start Page excerpt

Tuesday, February 12, 2013

Bob Newhart

Bob Newhart


Birth name: George Robert Newhart

Born: September 5, 1929 (aget 84), Oak Park, Illinois, United States

Medium: Stand-up, film, television

Nationality: American

Years active: 1958 - present

Genres: Sketch comedy, Satire

Subject(s): American culture

Influences: Jack Benny, robert Benchley, H. Allen Smith, James Thurber, Max Shulman

Influenced: Ellen DeGeneres, Lewis Black, Norm Macdonald, David Steinberg, Ray Romano, Tom Rhodes, Conan O'Brien, Jay Leno

Spouse: Virginia Quinn (1964 - present)(4 children)

Notable works and roles: The Button-Down Mind of Bob Newhart
Major Major Major Major in Catch-22
Dr. Robert Hartley in The Bob Newhart Show
Dick Loudon in Newhart

Website: www.bobnewhart.com

Golden Globe Awards:

Best TV Star -- Male 1962

Grammy Awards:

Album of the Year, 1961 "The Button-Down Mind of Bob Newhart"

Best New Artist 1961

Best Comedy Performance, 1961, "The Button-Down Mind Strikes Back!"

Bob Newhart is best known for his role as Dr. Robert "Bob" Hartley on The Bob Newhart Show (1970). He is also known for his role as Dick Loudon in Newhart, a sitcom from the 1980s. He played Major Major in Catch-22 and Papa Elf in Elf.

Newhart was born in Chicago. His mother, Julia Pauline, was a housewife. His father, George David Newhart was a part-owner of a plumbing and heating business. His mother was of Irish and his father was German. So that's a lot of drinking and strictness. We don't know if there actually was any drinking or strictness. Newhart is just a nice guy. He seems like he was raised right.

Newhart has three sisters, Virginia, Mary Joan, and Pauline.

He went to a Catholic school. Well that would be some strictness. He has a bachelor's degree in business management. He knows how to management his money from all his acting gigs. He's shown up on television and in the movies here and there.

end Page excerpt
start Recorded data

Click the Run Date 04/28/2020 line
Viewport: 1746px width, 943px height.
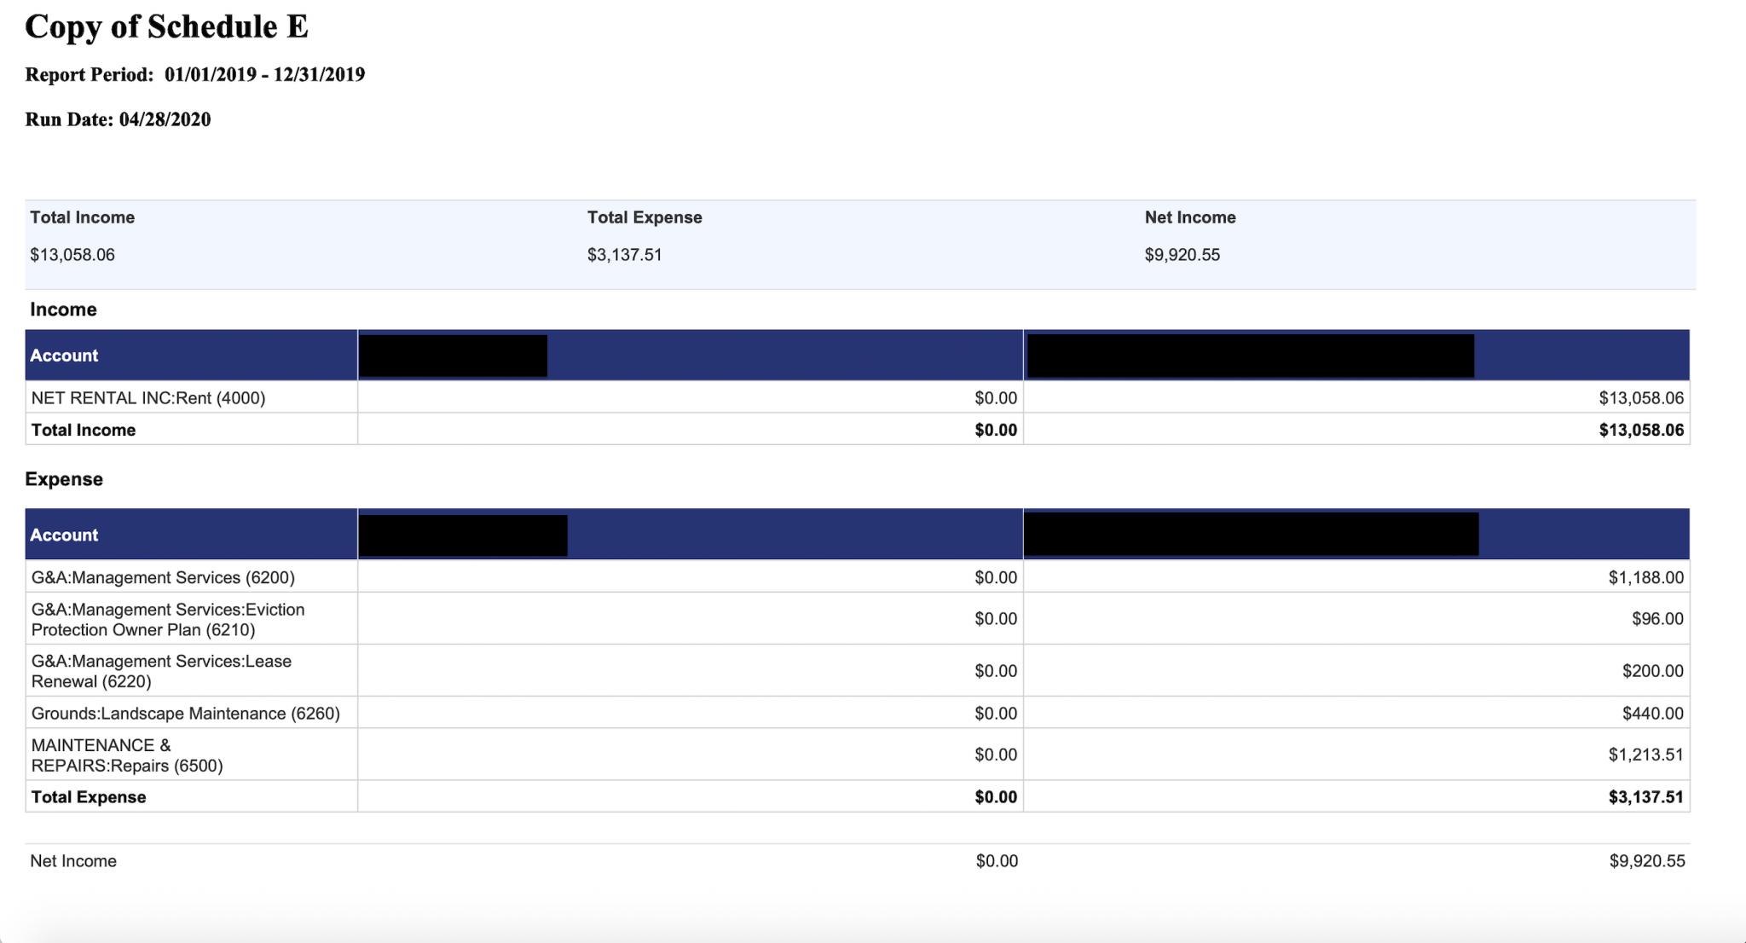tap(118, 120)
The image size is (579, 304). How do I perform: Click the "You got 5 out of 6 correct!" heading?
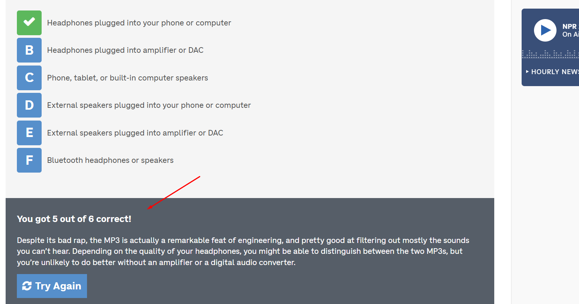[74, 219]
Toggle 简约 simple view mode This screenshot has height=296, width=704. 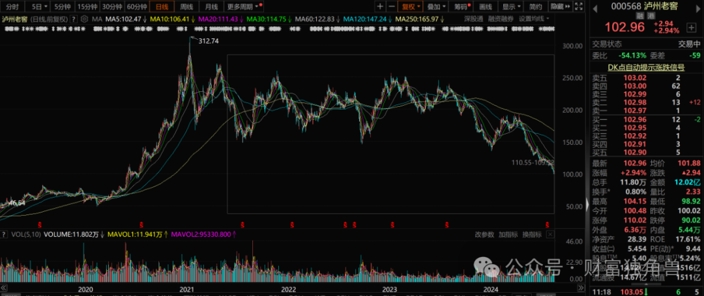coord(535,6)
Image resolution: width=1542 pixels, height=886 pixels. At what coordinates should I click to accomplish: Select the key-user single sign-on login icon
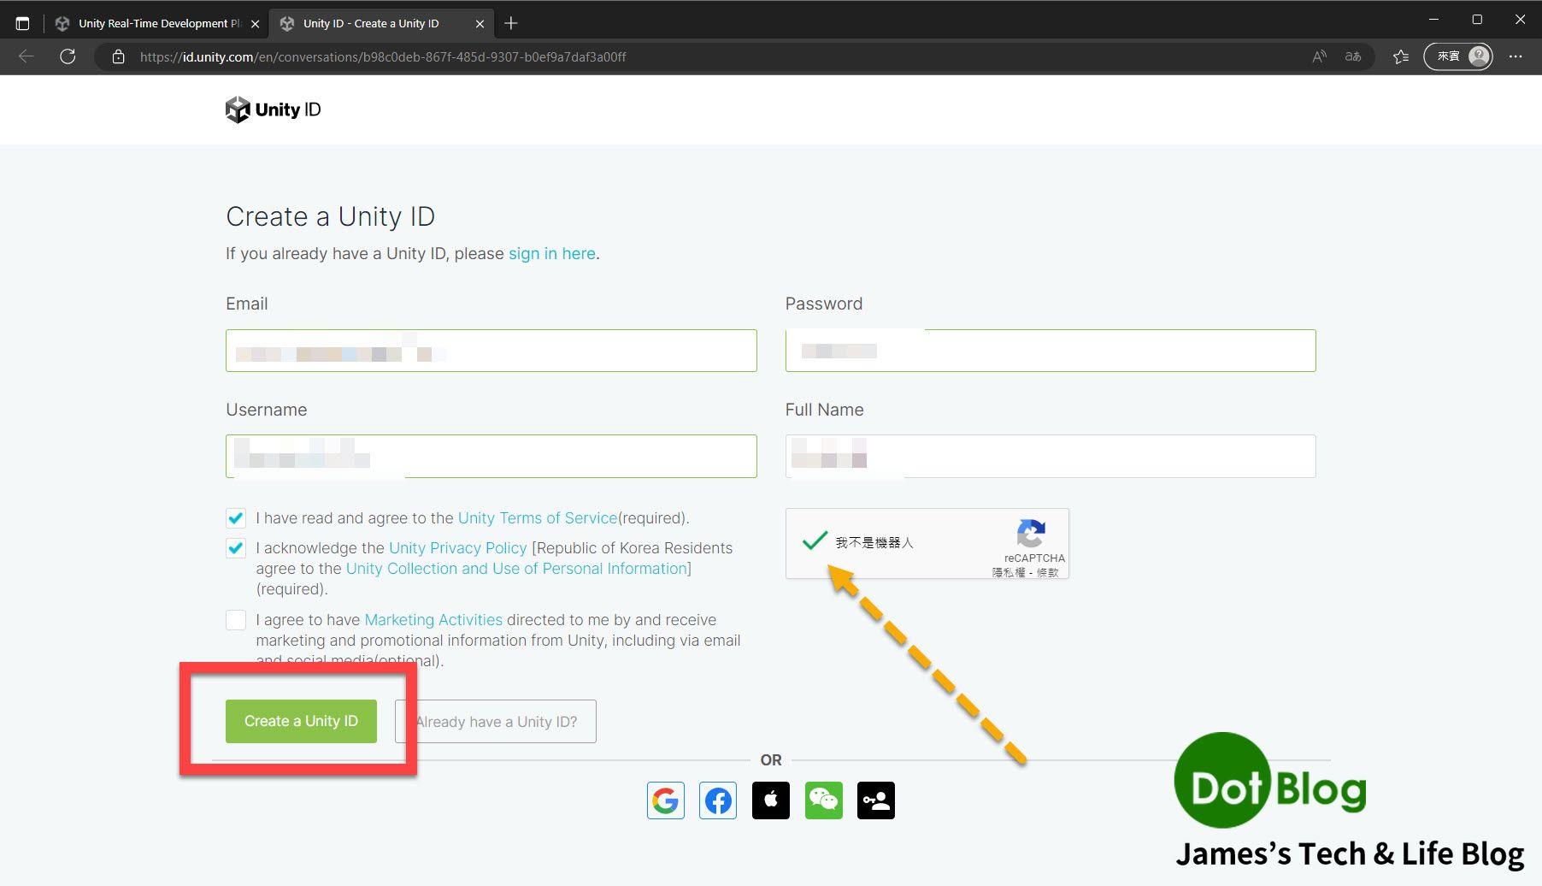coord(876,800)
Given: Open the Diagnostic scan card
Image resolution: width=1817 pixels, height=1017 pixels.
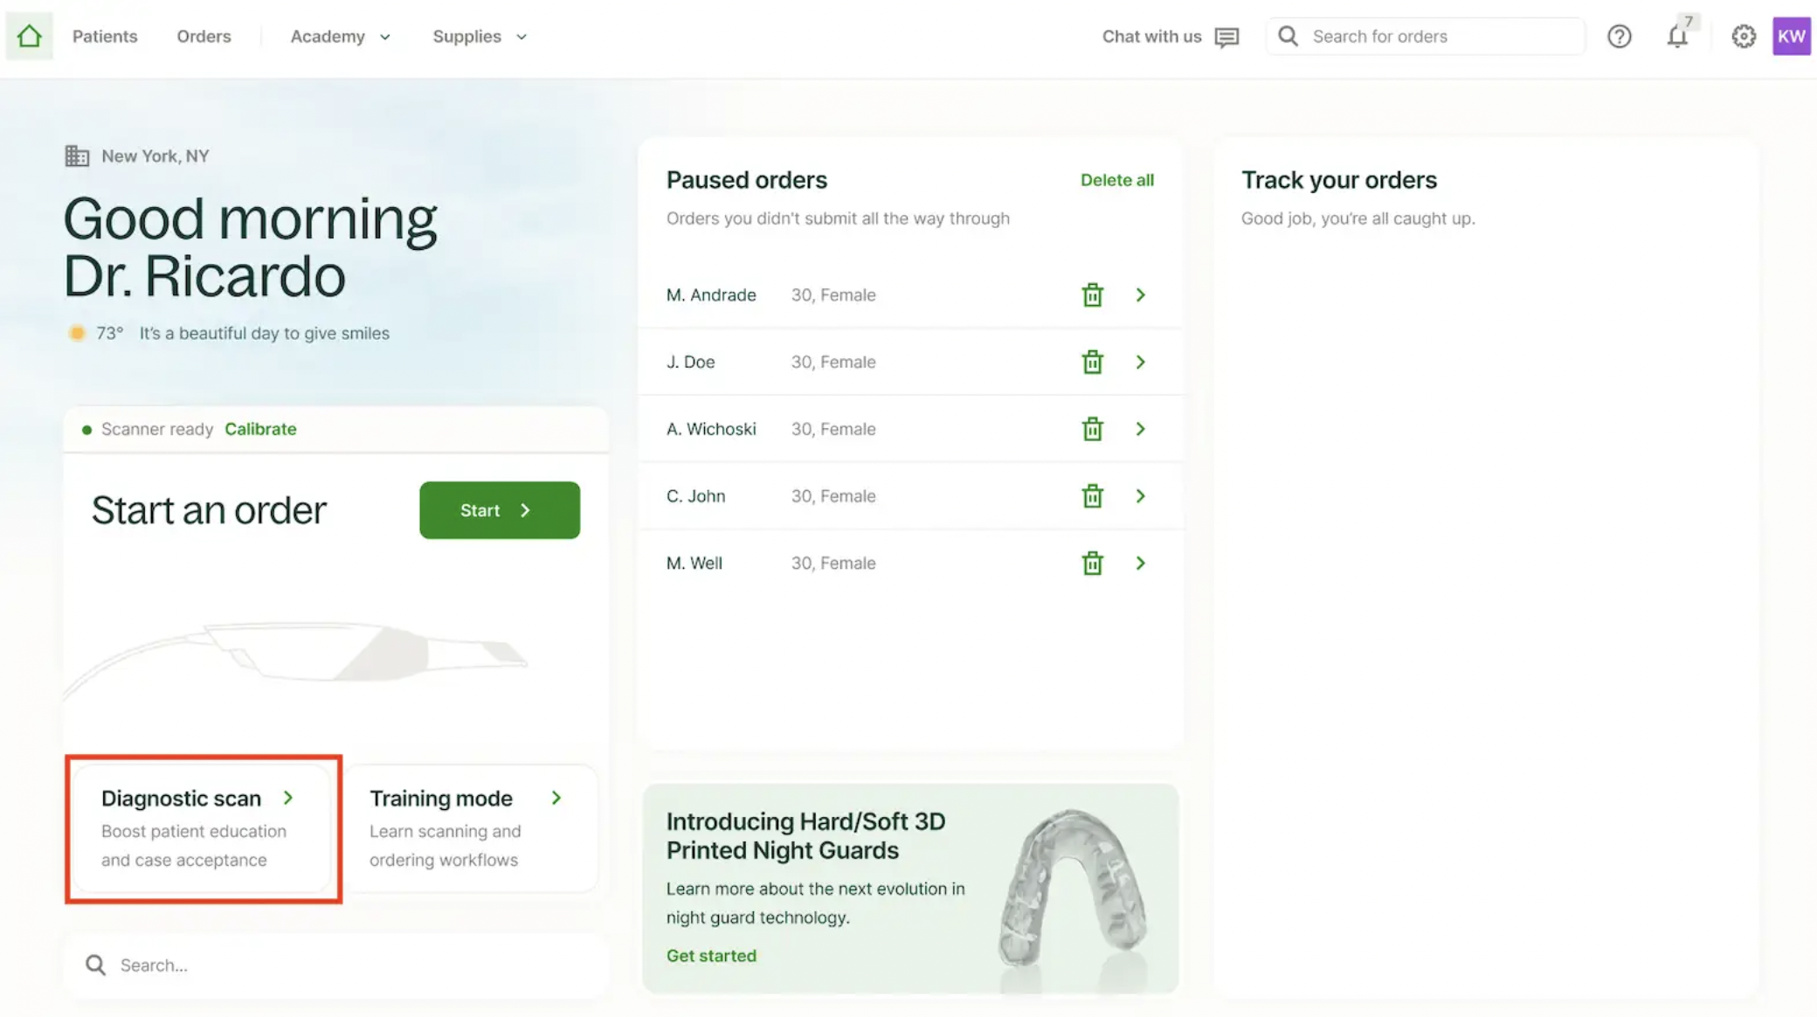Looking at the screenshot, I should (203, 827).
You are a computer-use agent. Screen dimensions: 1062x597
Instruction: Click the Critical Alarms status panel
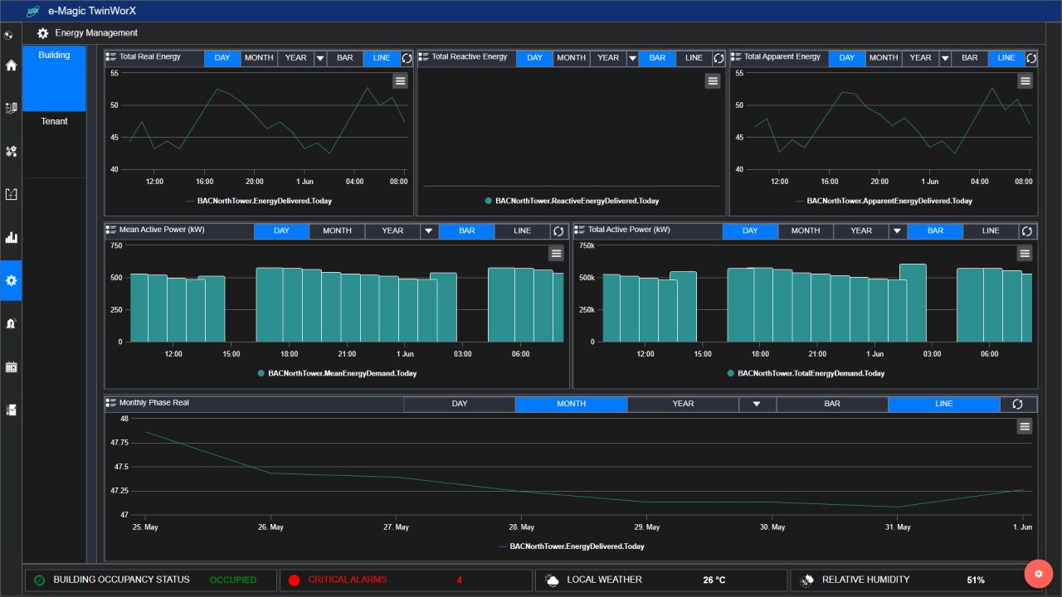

end Recorded data

(Written instruction 1): Name the sisters of Bob Newhart that the Bob Newhart profile lists.
(Written instruction 2): According to the Bob Newhart profile, what kind of business was Newhart's father a part-owner of?
(Written instruction 3): Transcribe everything in the Bob Newhart profile from "Album of the" down to "Elf in Elf.".

(Answer 1): Virginia, Mary Joan, and Pauline

(Answer 2): A plumbing and heating business.

(Answer 3):
Album of the Year, 1961 "The Button-Down Mind of Bob Newhart"

Best New Artist 1961

Best Comedy Performance, 1961, "The Button-Down Mind Strikes Back!"

Bob Newhart is best known for his role as Dr. Robert "Bob" Hartley on The Bob Newhart Show (1970). He is also known for his role as Dick Loudon in Newhart, a sitcom from the 1980s. He played Major Major in Catch-22 and Papa Elf in Elf.